WHAT THIS TASK INVOLVES:
Each line of the listing that contains "page" should be found and copied.

─── RECORDS FOR PROCESSING

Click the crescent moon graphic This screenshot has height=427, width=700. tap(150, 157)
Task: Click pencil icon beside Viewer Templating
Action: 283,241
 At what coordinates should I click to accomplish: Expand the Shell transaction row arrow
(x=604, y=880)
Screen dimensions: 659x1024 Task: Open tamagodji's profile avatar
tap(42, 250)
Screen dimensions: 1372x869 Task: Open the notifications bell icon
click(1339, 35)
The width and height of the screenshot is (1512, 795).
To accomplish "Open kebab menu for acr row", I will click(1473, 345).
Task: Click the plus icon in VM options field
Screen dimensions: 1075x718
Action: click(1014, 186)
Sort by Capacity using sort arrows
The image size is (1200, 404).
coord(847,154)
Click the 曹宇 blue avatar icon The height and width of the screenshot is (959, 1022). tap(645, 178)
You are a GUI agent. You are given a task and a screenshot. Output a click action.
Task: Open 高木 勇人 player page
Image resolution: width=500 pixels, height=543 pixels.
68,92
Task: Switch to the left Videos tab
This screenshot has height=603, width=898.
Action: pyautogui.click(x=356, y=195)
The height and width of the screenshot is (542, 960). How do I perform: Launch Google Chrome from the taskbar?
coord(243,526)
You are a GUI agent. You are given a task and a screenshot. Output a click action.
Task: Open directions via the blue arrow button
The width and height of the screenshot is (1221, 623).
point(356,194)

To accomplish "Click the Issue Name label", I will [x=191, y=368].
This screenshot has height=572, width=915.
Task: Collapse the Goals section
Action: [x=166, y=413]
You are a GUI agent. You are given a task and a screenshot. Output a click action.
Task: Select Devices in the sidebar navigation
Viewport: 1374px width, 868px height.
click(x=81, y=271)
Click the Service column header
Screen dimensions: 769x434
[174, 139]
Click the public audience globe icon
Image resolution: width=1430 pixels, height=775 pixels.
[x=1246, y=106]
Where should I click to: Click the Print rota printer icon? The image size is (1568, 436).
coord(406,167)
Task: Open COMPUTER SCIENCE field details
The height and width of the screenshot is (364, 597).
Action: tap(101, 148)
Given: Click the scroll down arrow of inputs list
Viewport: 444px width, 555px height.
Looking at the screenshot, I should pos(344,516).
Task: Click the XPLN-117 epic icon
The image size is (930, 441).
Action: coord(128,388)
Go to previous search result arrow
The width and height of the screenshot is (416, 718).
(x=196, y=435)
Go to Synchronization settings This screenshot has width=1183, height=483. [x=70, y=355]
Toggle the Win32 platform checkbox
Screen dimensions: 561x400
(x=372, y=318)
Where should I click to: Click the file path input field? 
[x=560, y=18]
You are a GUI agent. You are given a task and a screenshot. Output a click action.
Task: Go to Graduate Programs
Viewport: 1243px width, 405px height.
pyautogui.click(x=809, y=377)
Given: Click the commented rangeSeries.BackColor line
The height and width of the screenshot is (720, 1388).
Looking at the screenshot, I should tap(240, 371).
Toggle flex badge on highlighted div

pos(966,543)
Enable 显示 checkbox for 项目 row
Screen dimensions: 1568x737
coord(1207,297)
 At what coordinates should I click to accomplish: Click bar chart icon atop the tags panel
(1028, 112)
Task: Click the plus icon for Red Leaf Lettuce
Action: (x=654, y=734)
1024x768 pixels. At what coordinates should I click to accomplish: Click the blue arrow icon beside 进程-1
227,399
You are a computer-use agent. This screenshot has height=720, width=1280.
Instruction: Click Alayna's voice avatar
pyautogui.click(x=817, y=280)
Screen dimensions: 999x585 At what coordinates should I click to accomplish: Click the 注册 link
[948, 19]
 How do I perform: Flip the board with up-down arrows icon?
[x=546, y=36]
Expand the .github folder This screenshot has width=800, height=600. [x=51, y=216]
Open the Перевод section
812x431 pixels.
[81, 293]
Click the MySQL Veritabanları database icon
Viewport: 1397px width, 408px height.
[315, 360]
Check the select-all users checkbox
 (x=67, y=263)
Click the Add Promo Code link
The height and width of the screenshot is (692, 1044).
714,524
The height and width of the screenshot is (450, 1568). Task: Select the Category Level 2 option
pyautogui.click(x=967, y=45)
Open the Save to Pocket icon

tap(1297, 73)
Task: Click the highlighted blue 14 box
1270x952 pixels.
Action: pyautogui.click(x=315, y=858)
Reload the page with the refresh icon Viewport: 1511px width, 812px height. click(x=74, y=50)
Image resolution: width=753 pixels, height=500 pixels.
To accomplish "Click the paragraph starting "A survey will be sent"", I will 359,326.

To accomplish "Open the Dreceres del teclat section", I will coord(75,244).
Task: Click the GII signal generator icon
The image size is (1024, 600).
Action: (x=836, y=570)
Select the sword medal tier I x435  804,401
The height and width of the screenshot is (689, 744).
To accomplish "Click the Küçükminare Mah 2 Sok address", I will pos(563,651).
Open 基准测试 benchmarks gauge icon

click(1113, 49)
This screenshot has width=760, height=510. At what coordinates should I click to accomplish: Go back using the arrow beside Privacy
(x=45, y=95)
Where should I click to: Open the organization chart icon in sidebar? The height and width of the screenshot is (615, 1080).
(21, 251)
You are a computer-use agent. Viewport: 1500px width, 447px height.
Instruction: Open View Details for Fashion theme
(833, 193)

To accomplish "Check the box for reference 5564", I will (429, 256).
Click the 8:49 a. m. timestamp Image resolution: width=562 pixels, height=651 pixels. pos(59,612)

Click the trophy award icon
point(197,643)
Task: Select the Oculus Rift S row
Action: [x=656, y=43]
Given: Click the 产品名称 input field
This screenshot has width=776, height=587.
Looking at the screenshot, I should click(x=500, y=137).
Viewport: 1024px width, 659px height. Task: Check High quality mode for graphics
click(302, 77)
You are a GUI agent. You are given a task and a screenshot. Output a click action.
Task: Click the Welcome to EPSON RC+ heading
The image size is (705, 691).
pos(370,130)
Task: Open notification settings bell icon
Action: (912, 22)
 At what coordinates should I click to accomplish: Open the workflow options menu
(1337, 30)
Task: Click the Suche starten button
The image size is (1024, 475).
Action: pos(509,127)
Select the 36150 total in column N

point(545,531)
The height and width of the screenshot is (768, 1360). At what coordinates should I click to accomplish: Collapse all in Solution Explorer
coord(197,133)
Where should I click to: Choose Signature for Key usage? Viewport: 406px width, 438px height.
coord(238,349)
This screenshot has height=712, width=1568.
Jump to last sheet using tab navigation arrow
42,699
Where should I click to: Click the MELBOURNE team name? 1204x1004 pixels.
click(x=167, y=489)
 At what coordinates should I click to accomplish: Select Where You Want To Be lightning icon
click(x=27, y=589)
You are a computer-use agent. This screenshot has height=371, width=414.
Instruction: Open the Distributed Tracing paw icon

──────

RESPONSE BOX:
Task: Open 高木 勇人 player page
Reload the page with the refresh icon Viewport: 1511px width, 812px height. click(x=74, y=50)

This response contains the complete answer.